BINNS, VIVIENNE (1940-)
"Untitled" (1996)
mixed media acrylic
32 x 40cm
details on verso
*exhibited Watters Gallery, 1996
*private collection, Sydney
Binns OAM is a pioneering Australian feminist artist. She attended East Sydney Technical College between 1958-1962 where her teachers included Dorothy Thornhill, John Olsen, Godfrey Miller and John Passmore. In 1962 Binns encountered the work of Mike Brown & the Imitation Realists at Rudy Komon Gallery. Thereafter she and Brown developed a close relationship through their shared interest in art produced outside of established schools and systems. Binns’ first exhibition, held on Gadigal land/Sydney at Watters Gallery in 1967, was widely criticised for its provocative and sexually explicit imagery. Even the artist Grace Cowley wrote a letter of complaint to the gallery. Among the works exhibited were Suggon, Vag dens and Phallic monument, all of which were later acquired for the NGA collection between 1977 and 1993. Her career is characterised by a succession of firsts, including the founding of the Sydney chapter of the Women’s Art Movement in 1974, & her participation in An exhibition of homosexual and lesbian artists at Watters Gallery in 1978, the earliest undertaking of its kind in Australia.
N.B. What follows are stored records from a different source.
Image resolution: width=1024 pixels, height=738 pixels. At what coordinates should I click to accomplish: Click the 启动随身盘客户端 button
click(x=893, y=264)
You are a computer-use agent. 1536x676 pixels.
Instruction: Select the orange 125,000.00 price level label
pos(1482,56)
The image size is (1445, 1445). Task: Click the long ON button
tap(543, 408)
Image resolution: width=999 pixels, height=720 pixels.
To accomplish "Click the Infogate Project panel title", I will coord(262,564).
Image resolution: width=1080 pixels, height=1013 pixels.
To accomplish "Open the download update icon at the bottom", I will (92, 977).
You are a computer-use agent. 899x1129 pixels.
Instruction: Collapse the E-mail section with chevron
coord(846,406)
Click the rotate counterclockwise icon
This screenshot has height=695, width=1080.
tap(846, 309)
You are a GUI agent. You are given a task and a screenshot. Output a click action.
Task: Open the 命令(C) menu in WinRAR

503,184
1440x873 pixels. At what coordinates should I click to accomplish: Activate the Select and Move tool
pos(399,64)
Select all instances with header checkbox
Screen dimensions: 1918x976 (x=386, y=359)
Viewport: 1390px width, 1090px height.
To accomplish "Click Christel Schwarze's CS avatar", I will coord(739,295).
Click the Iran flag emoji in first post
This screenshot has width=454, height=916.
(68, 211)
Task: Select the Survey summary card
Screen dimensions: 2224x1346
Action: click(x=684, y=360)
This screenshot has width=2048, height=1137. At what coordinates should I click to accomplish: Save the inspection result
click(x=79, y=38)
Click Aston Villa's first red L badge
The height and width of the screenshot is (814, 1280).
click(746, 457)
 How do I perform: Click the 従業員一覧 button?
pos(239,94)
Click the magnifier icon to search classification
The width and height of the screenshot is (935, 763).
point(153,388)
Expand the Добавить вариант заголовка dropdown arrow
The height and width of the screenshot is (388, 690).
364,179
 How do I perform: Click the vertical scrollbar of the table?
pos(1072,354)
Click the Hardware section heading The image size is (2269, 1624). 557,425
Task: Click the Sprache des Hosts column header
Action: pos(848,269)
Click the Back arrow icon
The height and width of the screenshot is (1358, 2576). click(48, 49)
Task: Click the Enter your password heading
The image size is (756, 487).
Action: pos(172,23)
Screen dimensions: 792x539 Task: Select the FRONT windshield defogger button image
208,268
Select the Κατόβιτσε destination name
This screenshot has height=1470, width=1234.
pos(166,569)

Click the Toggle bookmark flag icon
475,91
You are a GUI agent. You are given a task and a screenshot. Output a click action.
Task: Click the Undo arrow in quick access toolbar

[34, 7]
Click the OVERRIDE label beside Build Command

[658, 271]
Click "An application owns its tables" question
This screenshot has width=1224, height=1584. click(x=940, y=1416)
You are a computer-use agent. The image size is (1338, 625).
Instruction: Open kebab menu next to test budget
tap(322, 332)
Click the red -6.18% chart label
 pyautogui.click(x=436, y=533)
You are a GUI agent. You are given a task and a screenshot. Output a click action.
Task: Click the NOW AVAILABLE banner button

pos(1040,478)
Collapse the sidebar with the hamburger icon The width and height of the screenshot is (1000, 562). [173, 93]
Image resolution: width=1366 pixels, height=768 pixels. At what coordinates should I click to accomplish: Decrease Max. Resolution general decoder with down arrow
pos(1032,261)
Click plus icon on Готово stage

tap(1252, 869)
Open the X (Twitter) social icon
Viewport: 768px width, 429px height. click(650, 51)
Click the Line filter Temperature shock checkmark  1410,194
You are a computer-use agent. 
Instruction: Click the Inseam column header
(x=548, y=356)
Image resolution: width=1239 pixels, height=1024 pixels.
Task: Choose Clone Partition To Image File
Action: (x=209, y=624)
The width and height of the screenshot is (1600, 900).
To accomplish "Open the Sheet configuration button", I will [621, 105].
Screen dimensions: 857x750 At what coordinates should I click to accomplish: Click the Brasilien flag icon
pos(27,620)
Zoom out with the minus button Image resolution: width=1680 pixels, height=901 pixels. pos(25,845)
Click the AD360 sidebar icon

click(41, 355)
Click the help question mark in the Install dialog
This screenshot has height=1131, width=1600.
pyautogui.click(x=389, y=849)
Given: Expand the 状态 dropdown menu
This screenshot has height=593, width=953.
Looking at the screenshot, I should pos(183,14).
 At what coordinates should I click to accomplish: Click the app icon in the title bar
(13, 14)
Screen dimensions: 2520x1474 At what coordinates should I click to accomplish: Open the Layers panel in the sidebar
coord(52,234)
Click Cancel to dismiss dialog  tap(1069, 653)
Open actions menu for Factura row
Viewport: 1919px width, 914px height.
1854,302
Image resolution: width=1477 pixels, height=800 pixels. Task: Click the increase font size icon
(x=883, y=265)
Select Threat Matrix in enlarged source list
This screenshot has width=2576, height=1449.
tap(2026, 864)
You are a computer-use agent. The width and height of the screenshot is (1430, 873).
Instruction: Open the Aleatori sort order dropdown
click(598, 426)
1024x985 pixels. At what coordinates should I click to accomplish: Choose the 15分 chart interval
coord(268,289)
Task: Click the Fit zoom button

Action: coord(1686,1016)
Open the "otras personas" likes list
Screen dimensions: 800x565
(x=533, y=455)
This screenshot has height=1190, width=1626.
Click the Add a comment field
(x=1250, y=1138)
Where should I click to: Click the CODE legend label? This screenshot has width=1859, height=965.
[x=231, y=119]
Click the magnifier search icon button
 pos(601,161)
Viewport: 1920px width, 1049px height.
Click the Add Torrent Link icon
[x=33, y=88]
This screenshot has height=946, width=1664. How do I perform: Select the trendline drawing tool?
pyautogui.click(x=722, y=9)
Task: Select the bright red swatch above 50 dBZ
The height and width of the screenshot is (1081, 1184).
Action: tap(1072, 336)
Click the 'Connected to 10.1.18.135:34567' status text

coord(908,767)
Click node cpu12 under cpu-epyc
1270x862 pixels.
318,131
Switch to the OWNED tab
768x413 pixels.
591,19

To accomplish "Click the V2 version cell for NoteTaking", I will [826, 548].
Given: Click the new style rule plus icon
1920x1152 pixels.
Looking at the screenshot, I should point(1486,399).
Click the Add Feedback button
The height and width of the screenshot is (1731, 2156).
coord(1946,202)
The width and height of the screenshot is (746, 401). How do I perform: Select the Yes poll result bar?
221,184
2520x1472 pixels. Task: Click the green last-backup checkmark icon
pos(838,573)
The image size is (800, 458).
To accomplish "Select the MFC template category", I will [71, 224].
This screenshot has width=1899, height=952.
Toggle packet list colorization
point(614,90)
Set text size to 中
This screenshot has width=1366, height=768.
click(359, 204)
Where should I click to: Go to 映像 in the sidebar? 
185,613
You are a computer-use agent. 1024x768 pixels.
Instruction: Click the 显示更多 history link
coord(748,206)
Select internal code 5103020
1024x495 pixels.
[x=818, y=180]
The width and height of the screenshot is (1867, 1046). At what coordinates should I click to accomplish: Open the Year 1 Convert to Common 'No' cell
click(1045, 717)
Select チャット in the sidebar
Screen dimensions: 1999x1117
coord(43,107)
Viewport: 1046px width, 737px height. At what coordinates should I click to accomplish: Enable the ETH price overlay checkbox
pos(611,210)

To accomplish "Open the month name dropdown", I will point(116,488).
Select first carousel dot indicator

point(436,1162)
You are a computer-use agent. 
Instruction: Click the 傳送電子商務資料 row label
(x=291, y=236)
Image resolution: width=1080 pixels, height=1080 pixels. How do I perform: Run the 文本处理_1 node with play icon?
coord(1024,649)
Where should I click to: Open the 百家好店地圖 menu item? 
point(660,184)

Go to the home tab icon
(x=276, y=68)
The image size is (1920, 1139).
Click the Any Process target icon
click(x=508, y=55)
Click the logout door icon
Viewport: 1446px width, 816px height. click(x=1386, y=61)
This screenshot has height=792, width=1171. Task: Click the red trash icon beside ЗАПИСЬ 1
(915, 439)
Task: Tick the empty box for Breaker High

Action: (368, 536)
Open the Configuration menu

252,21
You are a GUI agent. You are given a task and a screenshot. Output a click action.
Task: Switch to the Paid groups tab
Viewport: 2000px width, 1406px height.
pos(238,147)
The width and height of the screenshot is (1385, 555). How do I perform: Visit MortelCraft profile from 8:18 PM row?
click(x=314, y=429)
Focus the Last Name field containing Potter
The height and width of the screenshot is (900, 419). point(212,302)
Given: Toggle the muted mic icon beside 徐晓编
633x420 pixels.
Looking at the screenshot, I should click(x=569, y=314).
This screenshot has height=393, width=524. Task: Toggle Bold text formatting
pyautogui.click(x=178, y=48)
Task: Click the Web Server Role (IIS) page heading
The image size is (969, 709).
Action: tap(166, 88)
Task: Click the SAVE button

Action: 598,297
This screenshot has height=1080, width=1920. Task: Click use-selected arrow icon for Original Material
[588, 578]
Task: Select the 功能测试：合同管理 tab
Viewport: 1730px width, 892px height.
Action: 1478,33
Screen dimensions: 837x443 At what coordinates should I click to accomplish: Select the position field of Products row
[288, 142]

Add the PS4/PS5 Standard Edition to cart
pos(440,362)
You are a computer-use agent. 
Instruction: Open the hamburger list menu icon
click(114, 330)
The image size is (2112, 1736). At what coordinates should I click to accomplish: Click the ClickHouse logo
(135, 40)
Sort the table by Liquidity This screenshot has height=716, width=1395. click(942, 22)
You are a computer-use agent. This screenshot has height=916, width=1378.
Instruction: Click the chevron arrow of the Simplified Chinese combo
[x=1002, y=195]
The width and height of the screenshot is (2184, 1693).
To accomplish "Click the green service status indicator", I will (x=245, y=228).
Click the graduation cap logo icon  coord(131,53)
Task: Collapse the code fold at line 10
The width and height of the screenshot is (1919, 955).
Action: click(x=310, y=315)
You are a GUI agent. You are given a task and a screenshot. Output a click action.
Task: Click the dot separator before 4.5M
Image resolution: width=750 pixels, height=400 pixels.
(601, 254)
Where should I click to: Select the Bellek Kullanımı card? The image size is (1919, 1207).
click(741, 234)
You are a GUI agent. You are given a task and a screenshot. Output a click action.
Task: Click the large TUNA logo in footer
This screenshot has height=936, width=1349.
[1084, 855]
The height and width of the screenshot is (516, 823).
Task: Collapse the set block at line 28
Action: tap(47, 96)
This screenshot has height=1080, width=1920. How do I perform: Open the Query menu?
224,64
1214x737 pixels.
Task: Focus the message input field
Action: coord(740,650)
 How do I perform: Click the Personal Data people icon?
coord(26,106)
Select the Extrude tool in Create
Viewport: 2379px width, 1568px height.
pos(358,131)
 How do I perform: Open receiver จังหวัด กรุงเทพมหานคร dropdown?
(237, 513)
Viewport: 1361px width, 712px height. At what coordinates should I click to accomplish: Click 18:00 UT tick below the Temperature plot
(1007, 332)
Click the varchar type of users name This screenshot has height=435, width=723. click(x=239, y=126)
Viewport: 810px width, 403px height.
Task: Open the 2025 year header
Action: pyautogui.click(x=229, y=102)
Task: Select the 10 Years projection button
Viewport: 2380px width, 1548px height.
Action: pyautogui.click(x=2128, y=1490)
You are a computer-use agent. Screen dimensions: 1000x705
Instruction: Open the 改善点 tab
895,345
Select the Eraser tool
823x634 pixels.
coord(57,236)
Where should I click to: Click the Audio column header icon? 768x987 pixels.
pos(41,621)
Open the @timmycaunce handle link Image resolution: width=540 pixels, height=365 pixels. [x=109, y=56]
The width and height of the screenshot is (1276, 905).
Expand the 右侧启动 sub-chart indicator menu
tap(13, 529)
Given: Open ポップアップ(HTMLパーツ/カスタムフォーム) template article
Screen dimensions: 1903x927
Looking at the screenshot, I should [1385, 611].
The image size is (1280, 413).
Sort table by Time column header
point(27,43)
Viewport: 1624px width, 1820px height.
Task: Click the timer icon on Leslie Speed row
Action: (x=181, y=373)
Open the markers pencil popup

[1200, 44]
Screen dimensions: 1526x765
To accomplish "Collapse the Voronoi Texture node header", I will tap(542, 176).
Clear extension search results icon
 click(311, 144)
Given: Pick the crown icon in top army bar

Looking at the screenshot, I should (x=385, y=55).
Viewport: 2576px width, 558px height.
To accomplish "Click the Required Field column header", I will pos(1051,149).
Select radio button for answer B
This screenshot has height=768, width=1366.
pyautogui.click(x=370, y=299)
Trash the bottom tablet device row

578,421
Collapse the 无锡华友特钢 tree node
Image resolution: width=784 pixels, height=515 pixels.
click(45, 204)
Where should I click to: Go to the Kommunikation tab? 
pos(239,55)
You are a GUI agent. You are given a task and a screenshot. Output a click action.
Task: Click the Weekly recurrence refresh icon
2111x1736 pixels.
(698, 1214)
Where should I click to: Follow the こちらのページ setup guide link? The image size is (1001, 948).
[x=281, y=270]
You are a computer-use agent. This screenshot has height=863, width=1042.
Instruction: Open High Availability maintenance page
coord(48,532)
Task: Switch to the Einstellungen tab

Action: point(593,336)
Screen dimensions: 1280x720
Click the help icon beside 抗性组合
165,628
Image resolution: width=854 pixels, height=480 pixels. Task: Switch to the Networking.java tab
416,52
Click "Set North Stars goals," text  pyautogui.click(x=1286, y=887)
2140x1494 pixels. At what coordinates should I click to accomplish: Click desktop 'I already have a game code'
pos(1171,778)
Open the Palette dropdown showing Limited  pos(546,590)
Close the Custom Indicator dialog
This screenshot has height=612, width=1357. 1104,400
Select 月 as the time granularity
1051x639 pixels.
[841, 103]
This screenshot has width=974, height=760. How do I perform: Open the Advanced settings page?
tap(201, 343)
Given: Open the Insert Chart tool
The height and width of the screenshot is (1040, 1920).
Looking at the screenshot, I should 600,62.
She has worked as an educator, teaching painting, drawing and art theory at Sydney University, Charles Sturt University (Albury), & The Australian National University. In 1983 Binns was awarded the Order of Australia Medal for Services to Art and Craft. In 1985 she was given the Ros Bower Memorial Award for visionary contribution to community arts. Her work is represented in all major galleries and institutions in Australia, and remains one of our most revered living artists.